- [Extrait présenté]:
-*-

Jeanne-Yvonne Simon-Hammel
Ces maquettes présentent l'évolution du paysage du XVIIIe jusqu'au XXe siècle. La première maquette a été réalisée à partir d'un dessin de 1767. On s'aperçoit donc que ce bocage est un bocage dit organique. C'est un bocage qui s'adapte à la configuration des lieux, qui s'adapte donc à la pente des terrains, qui s'adapte aux ruisseaux. C'est un bocage qui est donc dessiné, qui a bien entendu une fonction utilitaire. On doit se protéger du vent, on doit se protéger de la pluie, du ruissellement, on doit parquer les animaux, donc c'est un bocage qui a une forme très variée. Des champs de différentes, des superficies qui sont en général assez petites, et donc toute une série, tout un réseau de petits chemins qui permettent d'aller à ces champs, d'aller dans ces fermes qui sont dispersées La maquette suivante présente la dernière évolution, elle a été faite à partir d'une photo aérienne de 1950 et l'on voit le remembrement, la disparition des talus, des fossés, donc des activités agricoles qui sont toutes autres. Il faut donc une, la mécanisation est plus importante, et donc on se rend compte que il a fallu agrandir les superficies. On voit la disparition de ces petits chemins qui jalonnaient la campagne, puisque maintenant il n'y a plus que 2 axes principaux, 2 routes principales.
Journaliste
Voilà ce que cela donne sur le terrain. François Pouliquen produit 40.000 dindes tous les 3 mois. Une exploitation industrielle qui ne survit qu'en suivant la spirale infernale du toujours plus grand. Tout est automatisé et François n'emploie qu'un ouvrier agricole à mi-temps. Dans les environs, la majorité des agriculteurs ont disparu les uns après les autres. Régulièrement, François reprend les terres délaissées. Il ne les travaille pas lui-même, mais sous-traite à une entreprise de travaux agricoles. Les tracteurs sont de plus en plus gros, et les talus entretenus depuis des siècles sont logiquement démantelés.

-*-

- [Consigne 1]: Pourrais-tu réécrire la liste depuis la ligne contenant « Given: Enable AutoFit » jusqu'à celle contenant « Looking at the screenshot, I should [x=712, y=705]. », toutes deux comprises, en remplaçant « Screen dimensions » par « Display size » et en laissant tout le reste tel quel ?
L'extrait et la liste n'ont aucun lien entre eux.

-*-

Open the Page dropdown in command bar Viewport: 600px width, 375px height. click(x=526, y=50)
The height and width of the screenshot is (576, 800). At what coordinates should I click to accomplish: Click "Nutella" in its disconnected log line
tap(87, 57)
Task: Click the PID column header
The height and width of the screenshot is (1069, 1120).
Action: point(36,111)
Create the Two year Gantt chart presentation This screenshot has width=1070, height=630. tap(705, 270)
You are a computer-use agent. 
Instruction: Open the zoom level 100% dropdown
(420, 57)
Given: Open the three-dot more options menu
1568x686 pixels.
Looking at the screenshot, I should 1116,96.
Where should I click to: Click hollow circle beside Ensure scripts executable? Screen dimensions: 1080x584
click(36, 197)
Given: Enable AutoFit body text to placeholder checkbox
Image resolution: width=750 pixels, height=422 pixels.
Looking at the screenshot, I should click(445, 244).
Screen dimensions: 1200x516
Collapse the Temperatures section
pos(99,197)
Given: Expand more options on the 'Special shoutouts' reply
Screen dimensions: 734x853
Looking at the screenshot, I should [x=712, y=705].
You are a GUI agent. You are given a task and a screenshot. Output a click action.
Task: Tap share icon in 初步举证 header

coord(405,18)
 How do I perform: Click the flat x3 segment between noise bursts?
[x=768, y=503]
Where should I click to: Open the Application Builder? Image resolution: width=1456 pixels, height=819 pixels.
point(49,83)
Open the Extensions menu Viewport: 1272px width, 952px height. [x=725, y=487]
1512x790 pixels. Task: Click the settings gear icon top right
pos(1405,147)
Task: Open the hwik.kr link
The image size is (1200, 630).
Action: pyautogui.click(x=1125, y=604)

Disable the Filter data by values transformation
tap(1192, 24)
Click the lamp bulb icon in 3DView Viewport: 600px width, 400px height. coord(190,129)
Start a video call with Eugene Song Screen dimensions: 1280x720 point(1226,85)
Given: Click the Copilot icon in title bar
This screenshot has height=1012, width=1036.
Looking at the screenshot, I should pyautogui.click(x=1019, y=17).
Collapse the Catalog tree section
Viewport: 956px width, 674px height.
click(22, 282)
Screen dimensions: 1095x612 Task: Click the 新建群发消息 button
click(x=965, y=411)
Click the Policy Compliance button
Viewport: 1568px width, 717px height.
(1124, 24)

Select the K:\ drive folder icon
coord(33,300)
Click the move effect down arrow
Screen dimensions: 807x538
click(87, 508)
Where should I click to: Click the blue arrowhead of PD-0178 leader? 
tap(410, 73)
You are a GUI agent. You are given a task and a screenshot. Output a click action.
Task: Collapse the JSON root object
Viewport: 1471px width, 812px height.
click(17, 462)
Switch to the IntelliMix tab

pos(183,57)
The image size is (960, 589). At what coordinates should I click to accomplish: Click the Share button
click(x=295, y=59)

-*-

- [Consigne 2]: Peux-tu prolonger l'extrait sur l'évolution du bocage et la disparition des talus à partir de sa dernière phrase ?

- [Résultat 1]:
Given: Enable AutoFit body text to placeholder checkbox
Image resolution: width=750 pixels, height=422 pixels.
Looking at the screenshot, I should click(445, 244).
Display size: 1200x516
Collapse the Temperatures section
pos(99,197)
Given: Expand more options on the 'Special shoutouts' reply
Display size: 734x853
Looking at the screenshot, I should [x=712, y=705].

- [Résultat 2]:
(Musique)
François Pouliquen
Cultiver des parcelles de 5.000 m2 aujourd'hui, bon il y a des temps morts, des temps d'approche, tout ça, qui font que, on, on, c'était pas rentable déjà, cultiver des terres ça ne dégage pas des marges faramineuses, et alors si on nous impose des contraintes supplémentaires ou des temps morts, les, les surcoûts, on appelle ça, bon ce n'est guère possible quoi. J'ai voulu, à travers les travaux que j'ai réalisés, atteindre un seuil disons économique de l'ordre de 2 ha, c'est-à-dire, je dirais, ne pas, ne pas dénaturer le bocage qui existe ici dans le secteur, conserver un maximum de talus, mais quand même, arriver à un parcellaire qui soit exploitable de, pour le matériel que vous voyez ici face à vous.
Journaliste
Dernièrement, François a détruit 500 mètres de talus dans ce champ, une évolution logique d'un paysage utilitaire. Oui mais voilà, vu d'ici, l'évolution n'a pas été du goût de tout le monde, et l'affaire est devenue un véritable conflit de voisinage. Les temps ont changé, et la campagne n'appartient plus désormais seulement aux paysans. Les nouveaux arrivants ont repris les maisons abandonnées et ont une toute autre vision du rôle du paysage.
(Musique)
Journaliste
Danielle Le Signor exploite un gîte rural. Elle est venue de la ville il y a 10 ans restaurer une vieille ferme abandonnée. En un an, elle a transformé une ruine en gîte de charme qui attire des dizaines de touristes chaque année. Le paysage, elle en vit, et se sent menacée par les travaux entrepris dans le champ en face de son jardin. Elle craint par-dessus tout de voir le bocage lentement transformé en plaine céréalière.
Danielle Le Signor
Les gens qui viennent chez moi, qui s'installent le soir avant d'aller dormir sur les bancs, ben, préfèrent voir un paysage qui soit le moins possible atteint, plutôt que de voir bientôt des, presque des terrains de foot quoi. Et ce que je voudrais surtout pas, c'est que entre les agriculteurs et des gens comme nous qui sommes venus pour la beauté du paysage, parce que je crois que ça existe, pour travailler aussi grâce à notre vieille maison, ben on voudrait pas qu'il y ait un antagonisme qui fasse que, d'un côté il y a les agriculteurs avec leur logique, nous, avec notre propre logique ; il faudrait qu'on puisse harmoniser ça. Je crois qu'ils n'ont plus complètement la maîtrise non plus de l'environnement. Je crois qu'il faut aussi se dire que ils ne sont plus tout seuls.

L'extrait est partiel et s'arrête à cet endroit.